New Method for Obtaining Antimicrobial, Bismuth-Containing Apatite

A research team from the Department of Solid State Chemistry of the Lobachevsky University worked under Dr. Evgeny Bulanov to devise an innovative technique for obtaining bismuth-containing apatite.

With the aim of modeling the functioning of this material under operating conditions, the team has also analyzed its crystal structure as well as its thermodynamic characteristics.

Materials formed using compounds that have a crystalline structure of apatite have a broad array of applications - from fertilizers to ionic conductors. This is because nearly any element from the periodic table can be combined into the structure of these substances, which leads to variations in the performance of the material.

Hydroxyapatite, which has the formula Ca5(PO4)3OH, is largely used in the field of medicine as the source for materials applied to revive bone tissue. It is similar to the inorganic component found in bone, both structurally and chemically.

For nearly a decade, this compound and its analogs have been studied at the UNN Department of Solid State Chemistry. One of the most recent accomplishments is the incorporation of bismuth atoms into the crystal structure of the compound. Bismuth and its compounds demonstrate antimicrobial activity; hence, bismuth-containing apatite can be used to synthesize a material with biocompatibility as well as antimicrobial characteristics.

The team put forward a solid-phase synthesis process to produce the substance, allowing the process temperature to be considerably decreased when compared with the literature data. The Rietveld method was used for refining the crystalline structure of the compound, which enabled the determination of the distribution of atoms along crystallographic positions. This distribution must be known for subsequently elaborating on the properties of the substance.

Evgeny Bulanov, a senior researcher at the UNN Department of Solid State Chemistry, reiterated that for biomaterials, although finding ways for producing a substance is important, gaining insights into the behavior of the material under service conditions is equally important.

> **DATASET ENTRIES**:

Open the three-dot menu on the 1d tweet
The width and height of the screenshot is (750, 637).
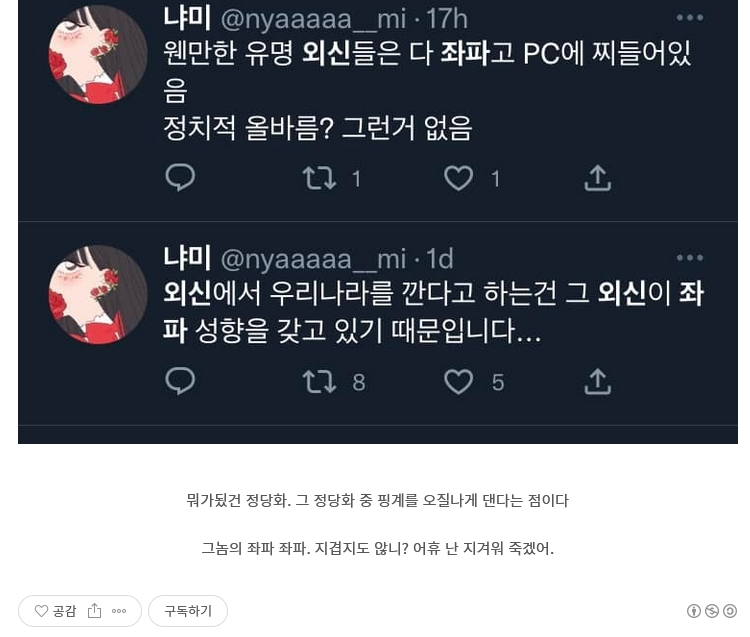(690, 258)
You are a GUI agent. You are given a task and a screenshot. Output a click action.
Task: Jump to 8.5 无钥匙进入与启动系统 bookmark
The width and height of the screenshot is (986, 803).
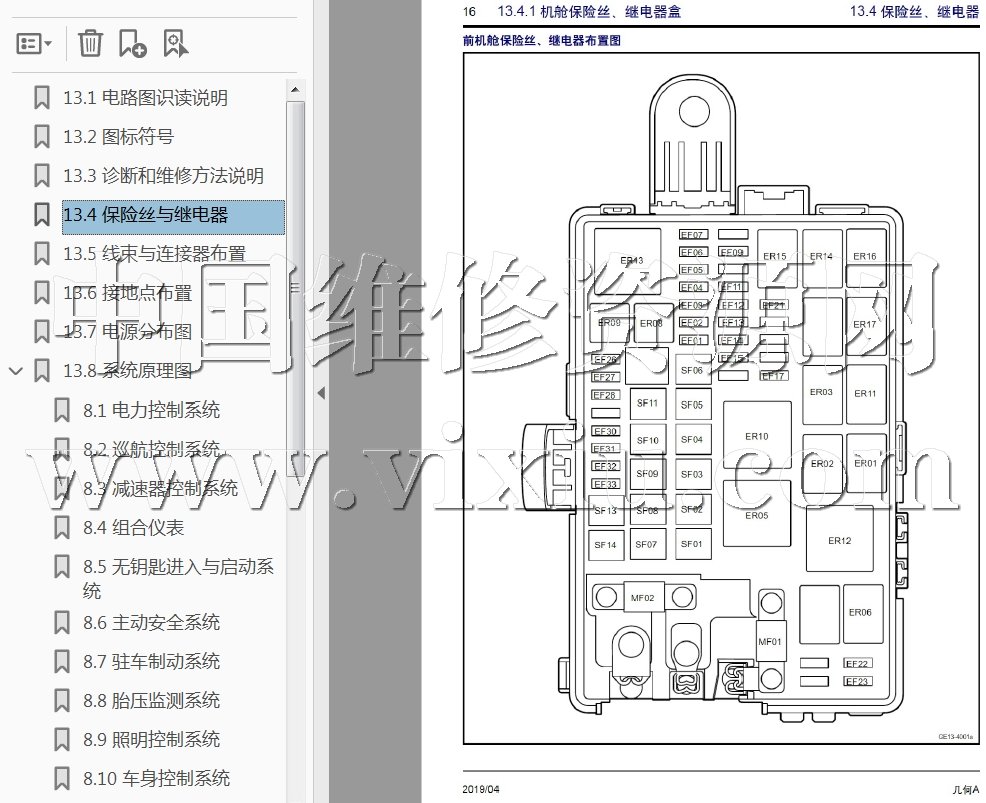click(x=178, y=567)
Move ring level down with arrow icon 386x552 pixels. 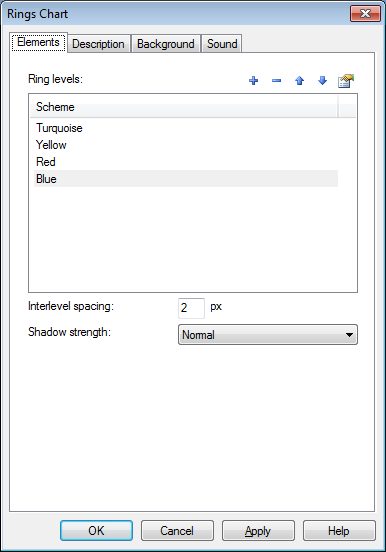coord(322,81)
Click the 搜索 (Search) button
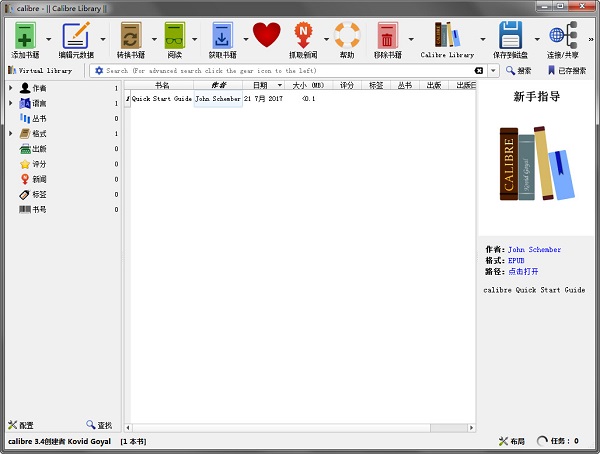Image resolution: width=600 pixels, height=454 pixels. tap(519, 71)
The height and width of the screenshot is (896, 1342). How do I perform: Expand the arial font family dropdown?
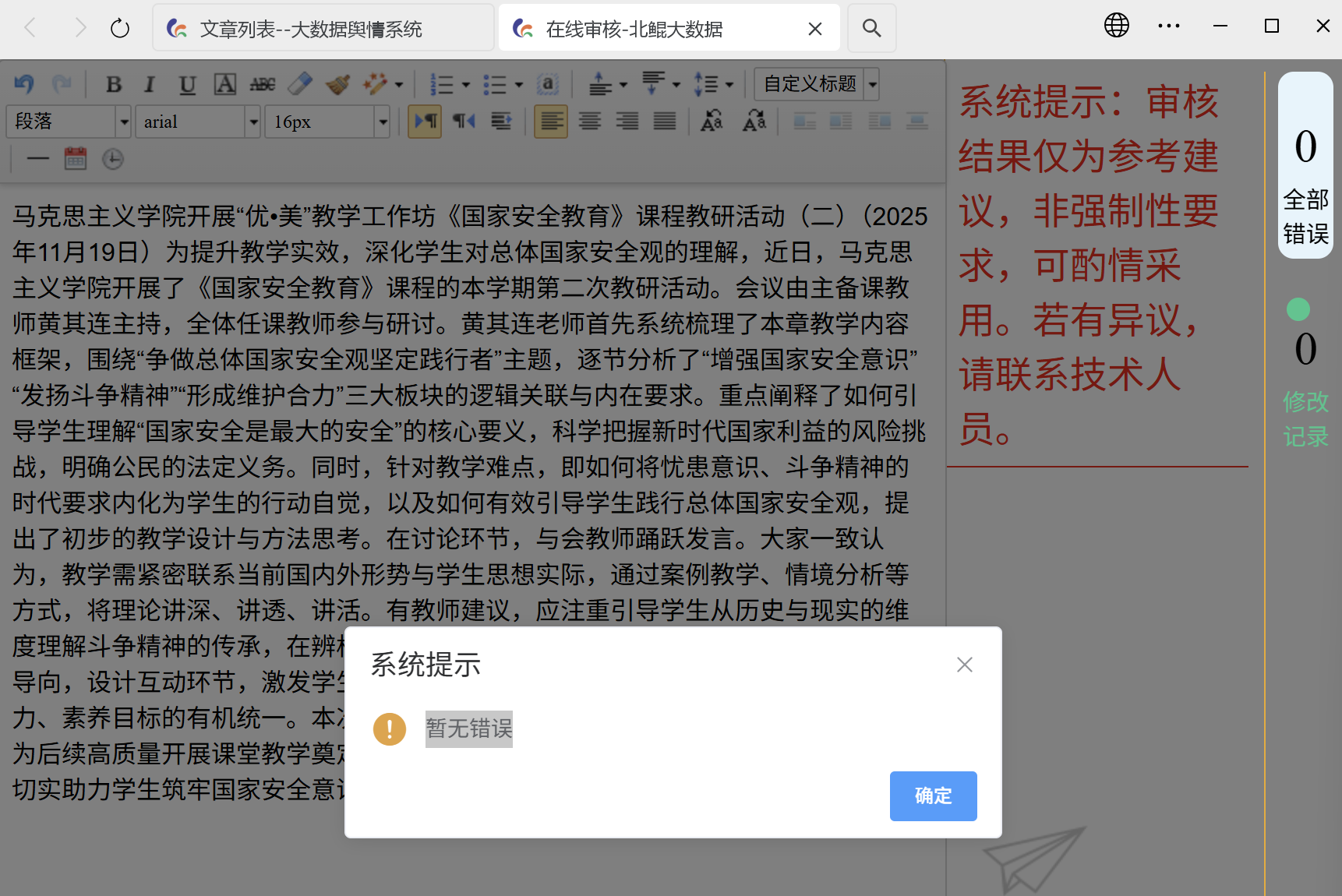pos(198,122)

* * *

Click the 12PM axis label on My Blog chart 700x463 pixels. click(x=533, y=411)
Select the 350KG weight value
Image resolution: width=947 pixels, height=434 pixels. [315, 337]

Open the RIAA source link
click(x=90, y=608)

> **EXERCISE SET**:
1. Answer these questions from the article on bismuth-containing apatite, one line each.
(a) What formula does the article give for hydroxyapatite?
(b) Which method did the team use to refine the compound's crystalline structure?
(c) For about how long has the UNN Department of Solid State Chemistry studied this compound and its analogs?
2. In one to three sentences, explain why materials with an apatite crystalline structure have such a broad array of applications, according to the article on bismuth-containing apatite.
3. Summarize the article on bismuth-containing apatite in two sentences.

> **RESPONSES TO THE EXERCISE**:
1.
(a) Ca5(PO4)3OH
(b) The Rietveld method
(c) Nearly a decade

2. Nearly any element from the periodic table can be combined into the structure of these substances. This leads to variations in the material's performance, which suits apatite-based materials to uses ranging from fertilizers to ionic conductors.

3. A Lobachevsky University team led by Dr. Evgeny Bulanov devised a solid-phase synthesis for bismuth-containing apatite that runs at a considerably lower temperature than the literature data. Because bismuth shows antimicrobial activity, the compound can be used to make a biocompatible, antimicrobial material, and the team analyzed its crystal structure and thermodynamic characteristics to model how it behaves under operating conditions.